Recalling his children’s treehouse that was knocked flat years ago while touring the stormwater detention site off 27 1/4 Road on Friday, he said: “I can attest to what it does downstream. I’ve lived on Leach Creek for 48 years.”
In August, the Colorado Army National Guard began construction on the project officials say is a necessity to prevent future flooding, damage or even deaths. The Guard partnered with a number of local government agencies to build the facility that otherwise would have been cost-prohibitive.
Maj. Gen.

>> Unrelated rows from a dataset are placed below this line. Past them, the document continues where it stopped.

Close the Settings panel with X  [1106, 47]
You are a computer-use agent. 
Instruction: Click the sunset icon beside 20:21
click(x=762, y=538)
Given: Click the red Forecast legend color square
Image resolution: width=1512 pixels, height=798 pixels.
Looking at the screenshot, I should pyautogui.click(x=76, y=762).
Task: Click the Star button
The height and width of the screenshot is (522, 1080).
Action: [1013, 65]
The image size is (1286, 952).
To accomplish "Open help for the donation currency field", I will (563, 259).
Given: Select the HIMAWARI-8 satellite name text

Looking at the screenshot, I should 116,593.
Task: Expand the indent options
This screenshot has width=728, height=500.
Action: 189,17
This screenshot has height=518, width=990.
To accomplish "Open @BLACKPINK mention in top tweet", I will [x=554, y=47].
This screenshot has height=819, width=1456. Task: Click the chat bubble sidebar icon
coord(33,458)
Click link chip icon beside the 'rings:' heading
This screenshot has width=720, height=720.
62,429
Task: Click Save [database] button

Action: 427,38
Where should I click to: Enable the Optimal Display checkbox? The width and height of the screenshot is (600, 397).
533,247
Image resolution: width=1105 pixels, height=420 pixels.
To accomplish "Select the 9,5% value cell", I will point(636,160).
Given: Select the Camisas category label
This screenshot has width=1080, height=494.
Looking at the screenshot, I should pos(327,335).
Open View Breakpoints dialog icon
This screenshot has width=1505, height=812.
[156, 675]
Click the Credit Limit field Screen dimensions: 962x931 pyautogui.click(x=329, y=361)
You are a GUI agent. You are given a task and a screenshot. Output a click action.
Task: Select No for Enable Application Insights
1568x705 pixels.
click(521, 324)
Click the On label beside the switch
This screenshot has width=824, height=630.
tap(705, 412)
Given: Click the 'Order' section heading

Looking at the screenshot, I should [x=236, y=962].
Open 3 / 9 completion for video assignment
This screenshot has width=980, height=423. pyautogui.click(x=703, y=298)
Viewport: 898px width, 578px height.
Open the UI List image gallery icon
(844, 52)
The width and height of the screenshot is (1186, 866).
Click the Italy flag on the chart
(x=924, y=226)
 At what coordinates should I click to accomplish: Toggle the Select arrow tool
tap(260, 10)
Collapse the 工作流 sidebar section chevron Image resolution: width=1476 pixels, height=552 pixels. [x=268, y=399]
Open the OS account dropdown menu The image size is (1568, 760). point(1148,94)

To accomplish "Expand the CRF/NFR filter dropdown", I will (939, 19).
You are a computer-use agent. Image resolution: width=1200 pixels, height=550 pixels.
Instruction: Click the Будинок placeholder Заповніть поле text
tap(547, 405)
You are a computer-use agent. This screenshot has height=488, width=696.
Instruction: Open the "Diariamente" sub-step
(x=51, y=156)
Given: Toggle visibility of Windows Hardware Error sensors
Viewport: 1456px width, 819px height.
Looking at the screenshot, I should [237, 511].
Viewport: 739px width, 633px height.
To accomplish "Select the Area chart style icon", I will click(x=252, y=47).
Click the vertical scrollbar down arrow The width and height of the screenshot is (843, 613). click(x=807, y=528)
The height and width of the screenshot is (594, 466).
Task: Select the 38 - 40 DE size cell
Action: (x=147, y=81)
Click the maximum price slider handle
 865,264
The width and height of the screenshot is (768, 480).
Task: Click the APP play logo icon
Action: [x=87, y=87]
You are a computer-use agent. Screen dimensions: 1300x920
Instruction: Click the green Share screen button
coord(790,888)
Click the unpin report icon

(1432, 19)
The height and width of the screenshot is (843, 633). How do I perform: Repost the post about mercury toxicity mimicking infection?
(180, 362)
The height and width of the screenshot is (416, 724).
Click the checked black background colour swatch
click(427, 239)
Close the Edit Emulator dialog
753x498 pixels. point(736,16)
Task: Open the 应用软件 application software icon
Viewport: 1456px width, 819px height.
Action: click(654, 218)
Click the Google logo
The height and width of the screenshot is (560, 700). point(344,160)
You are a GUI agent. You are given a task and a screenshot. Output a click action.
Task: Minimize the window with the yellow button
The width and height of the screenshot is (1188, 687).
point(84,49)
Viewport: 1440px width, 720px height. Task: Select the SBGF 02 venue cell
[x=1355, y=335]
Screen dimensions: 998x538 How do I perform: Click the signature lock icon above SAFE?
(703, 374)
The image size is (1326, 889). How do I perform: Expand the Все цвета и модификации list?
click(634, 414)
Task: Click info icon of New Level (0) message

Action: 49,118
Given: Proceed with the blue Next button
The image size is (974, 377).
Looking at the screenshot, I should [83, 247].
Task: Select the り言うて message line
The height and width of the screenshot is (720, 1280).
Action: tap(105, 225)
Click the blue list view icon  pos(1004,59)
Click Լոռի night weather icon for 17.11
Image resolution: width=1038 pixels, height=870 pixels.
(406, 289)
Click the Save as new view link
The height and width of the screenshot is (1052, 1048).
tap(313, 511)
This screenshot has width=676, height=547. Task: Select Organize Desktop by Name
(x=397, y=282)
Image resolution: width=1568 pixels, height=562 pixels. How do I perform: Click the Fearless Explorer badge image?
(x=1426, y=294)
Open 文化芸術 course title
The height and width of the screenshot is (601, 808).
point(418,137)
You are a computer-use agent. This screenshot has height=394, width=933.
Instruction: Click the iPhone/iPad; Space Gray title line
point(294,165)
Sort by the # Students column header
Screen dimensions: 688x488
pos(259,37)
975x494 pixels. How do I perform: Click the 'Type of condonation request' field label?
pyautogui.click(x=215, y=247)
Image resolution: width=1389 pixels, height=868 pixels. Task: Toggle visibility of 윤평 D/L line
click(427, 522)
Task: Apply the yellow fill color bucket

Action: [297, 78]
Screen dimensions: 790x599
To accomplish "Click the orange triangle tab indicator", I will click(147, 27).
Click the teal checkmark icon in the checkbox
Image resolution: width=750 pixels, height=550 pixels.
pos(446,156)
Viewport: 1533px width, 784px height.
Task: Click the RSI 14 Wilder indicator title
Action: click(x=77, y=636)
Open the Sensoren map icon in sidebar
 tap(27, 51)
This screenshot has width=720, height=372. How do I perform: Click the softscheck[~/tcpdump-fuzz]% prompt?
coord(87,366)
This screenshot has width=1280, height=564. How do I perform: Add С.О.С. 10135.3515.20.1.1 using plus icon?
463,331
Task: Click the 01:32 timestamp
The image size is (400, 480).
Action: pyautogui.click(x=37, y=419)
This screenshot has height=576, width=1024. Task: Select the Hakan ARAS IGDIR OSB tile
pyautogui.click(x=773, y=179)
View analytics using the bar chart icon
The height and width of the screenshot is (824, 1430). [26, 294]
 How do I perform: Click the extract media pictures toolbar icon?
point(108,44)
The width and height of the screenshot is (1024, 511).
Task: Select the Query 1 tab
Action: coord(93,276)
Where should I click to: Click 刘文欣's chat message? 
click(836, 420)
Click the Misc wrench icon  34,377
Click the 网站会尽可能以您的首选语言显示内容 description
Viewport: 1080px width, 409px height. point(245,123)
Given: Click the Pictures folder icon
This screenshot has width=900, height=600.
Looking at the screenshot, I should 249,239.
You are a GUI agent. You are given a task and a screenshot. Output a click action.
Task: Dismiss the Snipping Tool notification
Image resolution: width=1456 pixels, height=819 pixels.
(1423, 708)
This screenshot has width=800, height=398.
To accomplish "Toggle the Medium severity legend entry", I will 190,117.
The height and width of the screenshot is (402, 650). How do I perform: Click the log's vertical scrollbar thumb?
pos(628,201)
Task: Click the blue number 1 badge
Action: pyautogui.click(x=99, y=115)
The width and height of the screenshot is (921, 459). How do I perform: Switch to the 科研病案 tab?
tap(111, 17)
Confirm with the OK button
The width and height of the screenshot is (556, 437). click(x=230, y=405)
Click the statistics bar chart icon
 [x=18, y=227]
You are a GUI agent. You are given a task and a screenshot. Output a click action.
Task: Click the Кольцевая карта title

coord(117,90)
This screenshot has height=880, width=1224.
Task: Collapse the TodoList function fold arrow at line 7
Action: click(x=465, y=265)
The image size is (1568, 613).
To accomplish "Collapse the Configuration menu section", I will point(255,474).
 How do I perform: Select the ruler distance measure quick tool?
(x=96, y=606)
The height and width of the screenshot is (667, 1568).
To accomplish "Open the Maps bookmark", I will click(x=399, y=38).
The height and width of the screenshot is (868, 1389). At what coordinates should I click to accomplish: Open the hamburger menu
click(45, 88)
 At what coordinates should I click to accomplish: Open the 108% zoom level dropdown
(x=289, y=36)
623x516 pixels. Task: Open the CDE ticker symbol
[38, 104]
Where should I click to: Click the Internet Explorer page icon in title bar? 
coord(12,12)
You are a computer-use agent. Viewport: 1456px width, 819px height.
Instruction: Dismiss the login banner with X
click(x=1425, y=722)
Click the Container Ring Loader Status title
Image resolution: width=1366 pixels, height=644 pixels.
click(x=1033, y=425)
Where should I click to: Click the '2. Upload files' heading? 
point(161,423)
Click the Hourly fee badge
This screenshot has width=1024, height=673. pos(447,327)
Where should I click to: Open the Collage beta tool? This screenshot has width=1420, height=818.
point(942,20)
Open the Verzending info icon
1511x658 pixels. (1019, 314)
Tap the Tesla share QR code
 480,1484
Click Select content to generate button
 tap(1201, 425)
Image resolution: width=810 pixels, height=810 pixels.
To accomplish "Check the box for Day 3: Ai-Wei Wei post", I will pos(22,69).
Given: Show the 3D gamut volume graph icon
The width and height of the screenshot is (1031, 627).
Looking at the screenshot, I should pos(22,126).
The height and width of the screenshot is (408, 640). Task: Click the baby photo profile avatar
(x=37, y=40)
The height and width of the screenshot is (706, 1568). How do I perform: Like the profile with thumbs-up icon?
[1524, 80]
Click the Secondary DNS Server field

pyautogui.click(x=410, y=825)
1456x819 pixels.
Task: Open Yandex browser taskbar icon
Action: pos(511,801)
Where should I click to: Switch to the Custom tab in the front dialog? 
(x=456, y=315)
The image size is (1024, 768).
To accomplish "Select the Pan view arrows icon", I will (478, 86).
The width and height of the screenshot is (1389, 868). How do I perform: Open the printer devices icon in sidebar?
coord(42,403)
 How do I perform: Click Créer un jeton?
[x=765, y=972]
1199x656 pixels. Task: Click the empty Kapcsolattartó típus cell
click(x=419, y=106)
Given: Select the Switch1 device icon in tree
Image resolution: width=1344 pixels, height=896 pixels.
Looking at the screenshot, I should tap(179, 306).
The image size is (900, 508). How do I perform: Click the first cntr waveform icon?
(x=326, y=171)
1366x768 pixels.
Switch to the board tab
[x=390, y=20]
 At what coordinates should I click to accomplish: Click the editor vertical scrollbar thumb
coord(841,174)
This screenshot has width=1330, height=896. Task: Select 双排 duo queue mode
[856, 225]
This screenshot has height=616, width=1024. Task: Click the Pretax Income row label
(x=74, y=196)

Mike Edwards, the adjutant general of Colorado and commander of the Colorado National Guard, said this is a way for soldiers to get in the field and train for the same kinds of jobs they tackle if deployed to Iraq or Afghanistan.
“The National Guard is known as citizen soldiers,” Edwards said.
This is their chance to work in their backyard on preventative, lifesaving projects that serve the community, and at the same time gain valuable skills to react in emergencies.
First Lt. Eric Carlton is the company commander of the 947th Engineer Company working onsite. There is not a training facility on the Western Slope, so this a great opportunity for the Innovative Readiness Training program, he said.
When the Guard was activated in 2006, they worked on construction projects that included building roads and a sewer water pond requiring the same equipment and abilities.
“We’ve got engineering tasks we’ve got to be proficient at,” Carlton said. “The big takeaway for us ... obviously there’s a big benefit for the community, is training.”
This project has been identified as a need for about 10 years, said Tim Moore, city public works and planning director and manager for the 5-2-1 Drainage Authority that is made up of Grand Junction, Mesa County, Fruita, Palisade and the Grand Valley Drainage District.
It’s not that storms are frequent, but what makes them unique is that they “dump a lot of water in a very short time,” he said.
When that happens, the water is not absorbed and moves at an intense speed toward the Colorado River.
With the detention facility, water from a storm that could run up to 1,000 cfs will be reduced to 50 cfs along its route from the Bookcliffs near the airport down past Mesa Mall and to the river. Some flooding here has even been seen earlier this year, Moore said.
Kristin Winn, city public information coordinator, showed photos of the flooding along this path July 11, 2011, remembering the impact it had.
“This will hold water in the desert and then it’s not going to come rushing into the city,” she said while looking out over the dry, dusty pond site currently full of large camouflage equipment.
The bowl-like construction that will have a 27-foot high embankment, hold 250 acre-feet of water and alleviate future problems by slowly releasing the water back into the environment is expected to be complete by next spring.